Update (20/Apr/2015 09:50): The IT department from Cetramsa has contacted me and told me that the server was automatically blocked on Saturday due to a high amount of requests. However, analyzing the server history I found no requests peak at all on Saturday. The block is still active, but they will remove it.
Yesterday my app Next bus Barcelona started reporting that the servers from AMB (Àrea Metropolitana de Barcelona) were down, and the alternate TMB server was being used. At first I didn’t worry at all because this tends to happen on some weekends: the AMB server stops working and noone restarts it until Monday morning (I guess that asking for a person that checks it in these cases is too costly for the administration…). However, this morning my monitoring service at Monitis started reporting that the services were reporting an error. When I logged in to the server to check what was happening, I discovered that the host “www.ambmobilitat.cat” was not responding at all. There was a bug in my code that resulted in an Internal Server Error, which I fixed in 5 minutes, but the root cause was that the AMB servers were down. Nothing too alarming: as I said, his tends to happen more frequently than it should.
However, what has really upset me is that the official app “AMB Temps bus” and the website were really up and getting real-time data correctly. So I decided to check if it was only a problem in my server.
- I can communicate to www.ambmobilitat.cat from my own computer with no problem at all:
ereza@sylvarant:~$ wget http://www.ambmobilitat.cat/Principales/Inicio.aspx --2015-04-19 13:47:53-- http://www.ambmobilitat.cat/Principales/Inicio.aspx S'està resolent www.ambmobilitat.cat (www.ambmobilitat.cat)... 220.127.116.11 S'està connectant a www.ambmobilitat.cat (www.ambmobilitat.cat)|18.104.22.168|:80...connectat. HTTP: s'ha enviat la petició, s'està esperant una resposta...200 OK Mida: 145314 (142K) [text/html] S'està desant a: «Inicio.aspx» 100%[===================================================================================================================================================================================================>] 145.314 613K/s en 0,2s 2015-04-19 13:48:02 (613 KB/s) - s'ha desat «Inicio.aspx» [145314/145314]

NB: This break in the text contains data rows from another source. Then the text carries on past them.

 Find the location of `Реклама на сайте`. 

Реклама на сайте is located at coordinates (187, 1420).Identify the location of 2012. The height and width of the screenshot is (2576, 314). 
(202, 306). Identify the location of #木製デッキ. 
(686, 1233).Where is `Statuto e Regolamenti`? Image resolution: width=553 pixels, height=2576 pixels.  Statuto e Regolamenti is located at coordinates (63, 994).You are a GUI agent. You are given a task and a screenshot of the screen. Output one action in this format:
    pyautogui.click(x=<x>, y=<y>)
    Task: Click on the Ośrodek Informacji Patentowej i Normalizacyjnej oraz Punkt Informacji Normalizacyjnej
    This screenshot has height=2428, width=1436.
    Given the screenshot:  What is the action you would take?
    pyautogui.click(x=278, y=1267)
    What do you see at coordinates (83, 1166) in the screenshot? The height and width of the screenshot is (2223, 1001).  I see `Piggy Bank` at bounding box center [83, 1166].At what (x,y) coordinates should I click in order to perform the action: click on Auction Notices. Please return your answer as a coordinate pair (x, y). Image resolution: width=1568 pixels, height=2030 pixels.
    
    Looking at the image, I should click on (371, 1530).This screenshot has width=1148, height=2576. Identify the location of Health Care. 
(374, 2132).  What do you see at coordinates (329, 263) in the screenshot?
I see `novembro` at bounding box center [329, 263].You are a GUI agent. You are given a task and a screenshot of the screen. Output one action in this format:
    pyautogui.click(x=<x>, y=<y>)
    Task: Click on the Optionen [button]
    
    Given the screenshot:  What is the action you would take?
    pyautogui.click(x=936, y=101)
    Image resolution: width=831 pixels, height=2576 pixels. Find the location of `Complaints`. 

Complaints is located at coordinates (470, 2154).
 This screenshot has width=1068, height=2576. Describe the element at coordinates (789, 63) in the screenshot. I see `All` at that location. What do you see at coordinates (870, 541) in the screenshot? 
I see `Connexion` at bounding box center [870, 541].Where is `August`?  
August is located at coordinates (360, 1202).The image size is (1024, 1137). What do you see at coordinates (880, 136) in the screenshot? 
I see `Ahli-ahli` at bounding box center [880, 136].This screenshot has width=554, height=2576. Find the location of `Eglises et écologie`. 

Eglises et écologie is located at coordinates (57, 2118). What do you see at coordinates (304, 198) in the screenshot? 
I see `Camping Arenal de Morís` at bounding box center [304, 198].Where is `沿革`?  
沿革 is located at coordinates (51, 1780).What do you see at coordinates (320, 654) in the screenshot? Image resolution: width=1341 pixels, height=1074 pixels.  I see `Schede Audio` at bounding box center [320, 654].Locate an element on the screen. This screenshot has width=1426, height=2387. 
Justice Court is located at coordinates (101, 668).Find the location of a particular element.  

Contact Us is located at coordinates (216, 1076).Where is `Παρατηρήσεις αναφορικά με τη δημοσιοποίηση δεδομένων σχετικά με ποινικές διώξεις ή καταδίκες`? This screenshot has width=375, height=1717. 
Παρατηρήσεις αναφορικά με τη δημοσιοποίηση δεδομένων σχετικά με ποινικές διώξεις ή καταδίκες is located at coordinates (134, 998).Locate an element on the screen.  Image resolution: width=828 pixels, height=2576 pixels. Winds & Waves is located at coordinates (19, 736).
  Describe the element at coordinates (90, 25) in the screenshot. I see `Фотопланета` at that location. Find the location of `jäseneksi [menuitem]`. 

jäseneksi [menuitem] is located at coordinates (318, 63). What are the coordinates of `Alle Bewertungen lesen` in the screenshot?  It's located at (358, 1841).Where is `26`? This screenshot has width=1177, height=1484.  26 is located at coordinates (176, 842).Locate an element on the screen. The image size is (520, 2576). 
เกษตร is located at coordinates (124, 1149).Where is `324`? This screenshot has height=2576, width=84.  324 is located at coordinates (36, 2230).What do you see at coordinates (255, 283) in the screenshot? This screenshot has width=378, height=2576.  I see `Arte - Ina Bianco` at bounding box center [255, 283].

- A server on the same subnet as the Next bus Barcelona server has no problem at all either:
root@brinstar:~# wget http://www.ambmobilitat.cat/Principales/Inicio.aspx --2015-04-19 13:50:37-- http://www.ambmobilitat.cat/Principales/Inicio.aspx Resolving www.ambmobilitat.cat (www.ambmobilitat.cat)... 22.214.171.124 Connecting to www.ambmobilitat.cat (www.ambmobilitat.cat)|126.96.36.199|:80... connected. HTTP request sent, awaiting response... 200 OK Length: 145314 (142K) [text/html] Saving to: `Inicio.aspx' 100%[===================================================================================================================================================================================================>] 145,314 391K/s in 0.4s 2015-04-19 13:50:39 (391 KB/s) - `Inicio.aspx' saved [145314/145314]
- The Next bus Barcelona server can’t contact the AMB server:
root@crateria:~# wget http://www.ambmobilitat.cat/Principales/Inicio.aspx --2015-04-19 13:50:40-- http://www.ambmobilitat.cat/Principales/Inicio.aspx Resolving www.ambmobilitat.cat (www.ambmobilitat.cat)... 188.8.131.52 Connecting to www.ambmobilitat.cat (www.ambmobilitat.cat)|184.108.40.206|:80... failed: Connection timed out.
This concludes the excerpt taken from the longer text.